As you’ve noted, the view itself only materializes a small number of rows – so even if you update the whole table, the additional I/O involved with updating the view is negligible. You probably already felt the biggest pain you’re going to feel when you created the view. The next closest will be if you add a gazillion rows to the base table with a bunch of new IDs that require new rows in the view.
This isn’t too good to be true. You’re using indexed views exactly how they were meant to be used – or at least one of the most effective ways: to pay for future query aggregations at write time. This works best when the result is much smaller than the source and of course when the aggregations are requested more often than the underlying data is updated (more common in DW than OLTP, generally).
Unfortunately many people think indexing a view is magic – an index won’t make all views more efficient, especially views that simply join tables and/or produce the same number of rows as the source (or even multiply). In these cases the I/O from the view is the same or even worse than the original query, not only because there are the same or more rows, but often they are storing and materializing more columns, too. So materializing those in advance doesn’t provide any gains, since – even with SSDs – I/O, network, and client processing/rendering still remain the primary bottlenecks in returning large resultsets to the client. The savings you get in avoiding the join at runtime just aren’t measurable in comparison to all the other resources you’re still using.
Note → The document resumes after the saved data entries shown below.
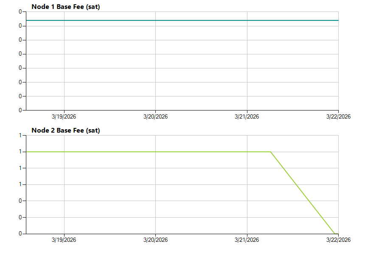Click the Node 2 line endpoint at zero
The height and width of the screenshot is (255, 365).
tap(335, 233)
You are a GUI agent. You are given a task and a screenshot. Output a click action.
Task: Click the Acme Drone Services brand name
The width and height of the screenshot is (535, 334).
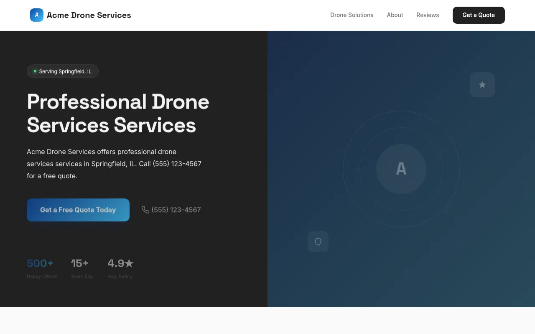point(89,15)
Like non-clustered indexes, just be careful to not over-do it. If you add 10 different indexed views to one table, you’re going to see more impact to the write portion of your workload, especially if the grouping column(s) are not (in) the clustering key.
Gosh, I’ve been meaning to blog about this topic.
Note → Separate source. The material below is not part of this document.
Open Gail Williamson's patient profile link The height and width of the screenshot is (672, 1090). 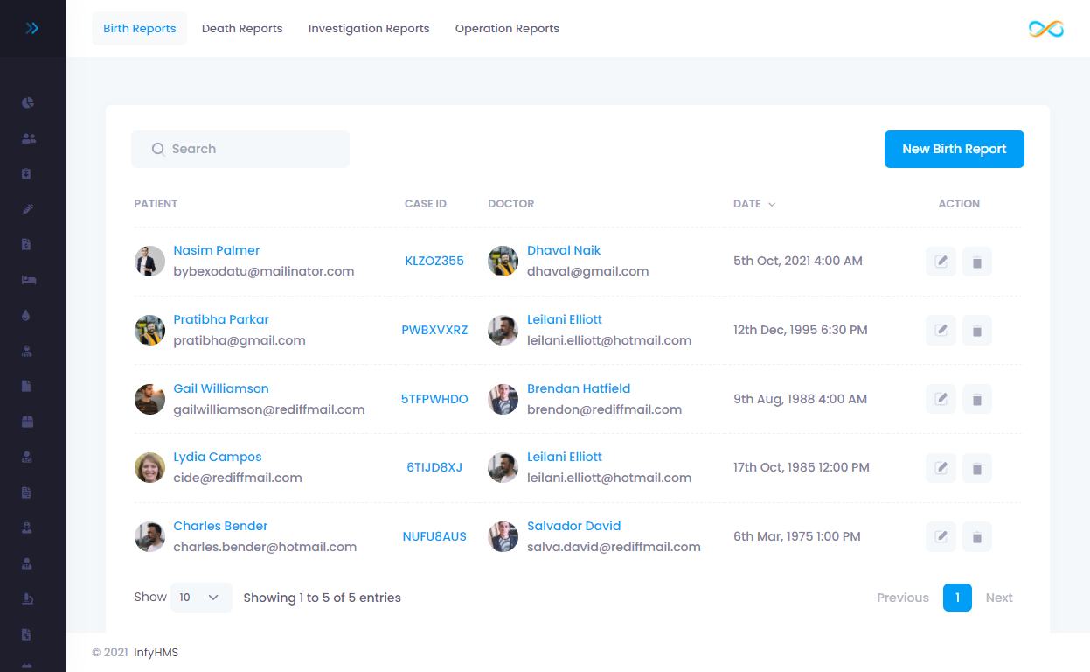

Aarons answers covered this question well. Two things to add:
- Aggregation indexed views can lead to cross-row contention and deadlocks. Normally, two inserts do not deadlock (except for rather rare conditions such as lock escalation or lock hash collisions). But if both inserts address the same group in the view they will contend. The same point stands for anything else that takes locks (DML, lock hints).
- Indexed views that do not aggregate can be useful as well. They allow you to index on columns from multiple tables. That way you can efficiently filter on one table and order by a column from a joined table. That pattern can convert full-table join to tiny constant-time queries.
I have used both aggregation and join views with extreme benefit.
All in all your use case seems like a perfect case. Indexed views are a technique far underutilized.